By the dawn of the new age of banking in the late 1970s and 1980s, when lending grew highly competitive and banks began vying for power and influence by buying each other, PNB was well positioned to compete. It maintained offices in all of the major financial capitals of the world with headquarters of its subsidiary, Philadelphia International Bank (PIB), in London and New York City, through its practice of correspondent banking. PNB was particularly aggressive in the then-developing Middle East oil-rich states. The real estate bust of the late 1970s, accompanied by high interest rates and rates of foreclosure, did not hurt PNB to the extent it did its more highly exposed crosstown rival, First Pennsylvania, which never completely recovered from the temporary collapse of the real estate investment trust (REIT) industry and was eventually purchased by PNB in 1990.

===Creation of CoreStates===
PNB's first merger involved Hamilton Bank of central Pennsylvania in 1982; later, in the mid-1980s, it took control of New Jersey National Bank of Trenton, New Jersey.
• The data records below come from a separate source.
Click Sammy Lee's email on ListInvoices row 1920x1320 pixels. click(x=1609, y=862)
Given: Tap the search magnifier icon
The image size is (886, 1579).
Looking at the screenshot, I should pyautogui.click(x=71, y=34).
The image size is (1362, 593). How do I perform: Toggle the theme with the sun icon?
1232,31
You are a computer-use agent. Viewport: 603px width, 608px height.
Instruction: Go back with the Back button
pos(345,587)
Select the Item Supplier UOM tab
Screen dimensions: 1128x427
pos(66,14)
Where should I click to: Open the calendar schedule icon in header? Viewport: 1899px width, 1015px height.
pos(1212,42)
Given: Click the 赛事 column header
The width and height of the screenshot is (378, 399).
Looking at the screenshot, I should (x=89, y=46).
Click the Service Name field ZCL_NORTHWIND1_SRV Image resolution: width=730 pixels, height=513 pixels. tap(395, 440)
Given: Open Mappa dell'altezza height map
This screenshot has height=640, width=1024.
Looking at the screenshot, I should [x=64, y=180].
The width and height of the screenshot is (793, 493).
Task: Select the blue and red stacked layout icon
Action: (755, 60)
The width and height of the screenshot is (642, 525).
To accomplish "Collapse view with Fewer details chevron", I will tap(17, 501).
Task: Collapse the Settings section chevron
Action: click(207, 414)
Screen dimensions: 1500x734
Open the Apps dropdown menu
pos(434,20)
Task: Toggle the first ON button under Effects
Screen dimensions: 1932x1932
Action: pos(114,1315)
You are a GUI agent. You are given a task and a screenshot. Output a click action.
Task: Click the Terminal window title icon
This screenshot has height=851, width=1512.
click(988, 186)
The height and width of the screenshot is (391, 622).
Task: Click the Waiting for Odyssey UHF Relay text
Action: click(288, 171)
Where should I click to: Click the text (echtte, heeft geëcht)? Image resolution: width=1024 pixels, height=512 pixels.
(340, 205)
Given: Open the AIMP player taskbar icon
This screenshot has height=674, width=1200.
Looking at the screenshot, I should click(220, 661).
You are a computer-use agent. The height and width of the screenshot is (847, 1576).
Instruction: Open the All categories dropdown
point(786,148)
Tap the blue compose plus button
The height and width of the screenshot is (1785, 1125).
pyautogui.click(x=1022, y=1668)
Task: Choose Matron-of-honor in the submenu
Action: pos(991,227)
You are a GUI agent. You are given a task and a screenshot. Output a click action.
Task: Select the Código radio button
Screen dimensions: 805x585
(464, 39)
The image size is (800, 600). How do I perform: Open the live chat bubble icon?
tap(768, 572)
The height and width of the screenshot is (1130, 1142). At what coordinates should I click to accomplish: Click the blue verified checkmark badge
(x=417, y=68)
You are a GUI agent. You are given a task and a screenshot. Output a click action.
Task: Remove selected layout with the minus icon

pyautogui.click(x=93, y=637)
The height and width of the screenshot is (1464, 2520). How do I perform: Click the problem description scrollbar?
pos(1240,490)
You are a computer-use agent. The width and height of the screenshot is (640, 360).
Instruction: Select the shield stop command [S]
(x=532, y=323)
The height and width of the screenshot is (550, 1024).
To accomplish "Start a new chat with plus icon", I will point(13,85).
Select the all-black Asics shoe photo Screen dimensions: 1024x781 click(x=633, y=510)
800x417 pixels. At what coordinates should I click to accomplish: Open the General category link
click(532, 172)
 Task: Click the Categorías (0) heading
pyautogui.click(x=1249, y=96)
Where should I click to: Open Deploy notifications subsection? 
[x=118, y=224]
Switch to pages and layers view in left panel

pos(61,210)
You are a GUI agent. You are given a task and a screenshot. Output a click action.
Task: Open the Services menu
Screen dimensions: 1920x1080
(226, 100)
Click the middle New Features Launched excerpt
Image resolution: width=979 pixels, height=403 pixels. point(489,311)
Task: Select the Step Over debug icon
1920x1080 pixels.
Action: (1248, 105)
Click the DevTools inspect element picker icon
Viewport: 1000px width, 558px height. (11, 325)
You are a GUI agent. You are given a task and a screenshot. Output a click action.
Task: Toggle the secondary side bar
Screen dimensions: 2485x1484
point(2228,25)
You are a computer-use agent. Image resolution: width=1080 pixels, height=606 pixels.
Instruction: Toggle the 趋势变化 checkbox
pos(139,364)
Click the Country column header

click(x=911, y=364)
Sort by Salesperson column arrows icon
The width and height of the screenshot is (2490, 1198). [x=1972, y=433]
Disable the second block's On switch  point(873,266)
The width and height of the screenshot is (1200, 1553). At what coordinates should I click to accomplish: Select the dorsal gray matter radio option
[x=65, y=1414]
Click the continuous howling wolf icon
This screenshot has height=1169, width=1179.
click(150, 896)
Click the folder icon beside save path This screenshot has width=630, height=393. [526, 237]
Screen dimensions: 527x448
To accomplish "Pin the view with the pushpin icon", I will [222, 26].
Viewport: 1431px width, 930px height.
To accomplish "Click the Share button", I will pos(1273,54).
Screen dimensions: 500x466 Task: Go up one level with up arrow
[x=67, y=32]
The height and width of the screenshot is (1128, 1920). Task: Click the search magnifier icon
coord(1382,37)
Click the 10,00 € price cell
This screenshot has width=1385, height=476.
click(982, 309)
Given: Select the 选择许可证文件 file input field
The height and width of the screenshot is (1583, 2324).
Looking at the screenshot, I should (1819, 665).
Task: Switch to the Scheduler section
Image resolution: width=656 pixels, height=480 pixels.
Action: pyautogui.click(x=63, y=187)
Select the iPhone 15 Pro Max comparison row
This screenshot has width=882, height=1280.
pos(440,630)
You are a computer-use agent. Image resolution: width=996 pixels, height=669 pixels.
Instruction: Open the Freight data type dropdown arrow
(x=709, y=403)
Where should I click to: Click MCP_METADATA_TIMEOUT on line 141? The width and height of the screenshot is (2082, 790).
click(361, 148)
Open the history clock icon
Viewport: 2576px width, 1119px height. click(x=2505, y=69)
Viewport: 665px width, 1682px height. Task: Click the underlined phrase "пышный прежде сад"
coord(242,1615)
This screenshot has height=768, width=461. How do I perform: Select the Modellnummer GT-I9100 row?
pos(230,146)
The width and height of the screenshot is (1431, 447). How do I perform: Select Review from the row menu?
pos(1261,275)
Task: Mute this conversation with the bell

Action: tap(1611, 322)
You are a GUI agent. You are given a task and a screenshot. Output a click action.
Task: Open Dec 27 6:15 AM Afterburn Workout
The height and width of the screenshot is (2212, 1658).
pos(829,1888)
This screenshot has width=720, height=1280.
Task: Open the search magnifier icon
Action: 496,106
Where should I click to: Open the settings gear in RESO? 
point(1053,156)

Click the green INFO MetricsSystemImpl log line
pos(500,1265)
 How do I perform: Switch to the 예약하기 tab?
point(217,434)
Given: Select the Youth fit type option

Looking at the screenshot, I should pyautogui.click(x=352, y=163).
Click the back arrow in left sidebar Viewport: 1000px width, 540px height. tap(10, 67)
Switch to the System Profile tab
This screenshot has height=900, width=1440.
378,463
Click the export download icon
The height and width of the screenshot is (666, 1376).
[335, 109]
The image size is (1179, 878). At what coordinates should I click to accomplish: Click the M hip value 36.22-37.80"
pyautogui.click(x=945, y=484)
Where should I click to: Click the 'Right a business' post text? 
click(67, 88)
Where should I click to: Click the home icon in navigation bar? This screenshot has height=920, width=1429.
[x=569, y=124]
Corestates Financial Corporation evolved out of the merger of PNB with Hamilton. Meanwhile, Corestates Bank of Delaware focused on lending to many corporations including chemical giant DuPont, headquartered in the low-tax First State just south of the Pennsylvania border. After it acquired First Pennsylvania Bank in 1990, CoreStates/PNB spent $20 million to win naming rights for 20 years for the new arena being built next to Philadelphia's Spectrum which subsequently became known as the "CoreStates Center" associated with the bank holding company.

In the fall of 1995, CoreStates acquired another regional rival, Meridian Bancorp, at $3.2 billion their largest acquisition to date. George W. Strawbridge Jr., a Campbell Soup Company director, heir to the Strawbridge & Clothier department store fortune, and major shareholder in Meridian Bancorp, became director and largest individual shareholder in the Corestates Corporation, continuing an ongoing marriage between the bank and one of the region's most iconic companies, the Campbell Soup Company, which in the 1970s made G. Morris Dorrance Jr., scion of the Campbell clan and prominent Gladwyne, Pennsylvania, socialite, PNB's board chairman.

===Acquisition by First Union===
In the rash of regional bank takeovers that occurred near the end of the twentieth century, CoreStates was then acquired by First Union Corporation of Charlotte, North Carolina, in 1998. The CoreStates-First Union merger, at $17 billion, was then the largest bank merger that had ever taken place in the United States. First Union later bought Wachovia National Bank in 2001 and the combined company took the Wachovia brand name.

Wachovia Bank, suffering losses during the 2008 financial crisis, was acquired by Wells Fargo, headquartered in San Francisco.

==Headquarters building==
The company's original headquarters building is located at the corner of Broad and Chestnut Streets in Center City, a district in Philadelphia, and is known as One South Broad. It has long been known for the oversized bell on its uppermost floor which once tolled at noon over the city's financial district, once centered at the foot of its building but now moved farther west among the office buildings lining West Market Street. First Pennsylvania Bank's Centre Square twin office towers, with their iconic Clothespin sculpture by Claes Oldenburg, shifted the center of the district west at its opening in 1976.

In 1973, the bank opened a second Center City office complex on Independence Mall at Fifth and Market Streets which became the headquarters for its operations divisions. In keeping with the company's civic commitment to the City of Philadelphia, the bank simultaneously redesigned and rebuilt SEPTA's 5th Street/Independence Hall subway station on the Market-Frankford/Blue Line at the intersection's northeast corner, a station whose design then won international awards for its striking combination of colors, textures, and materials.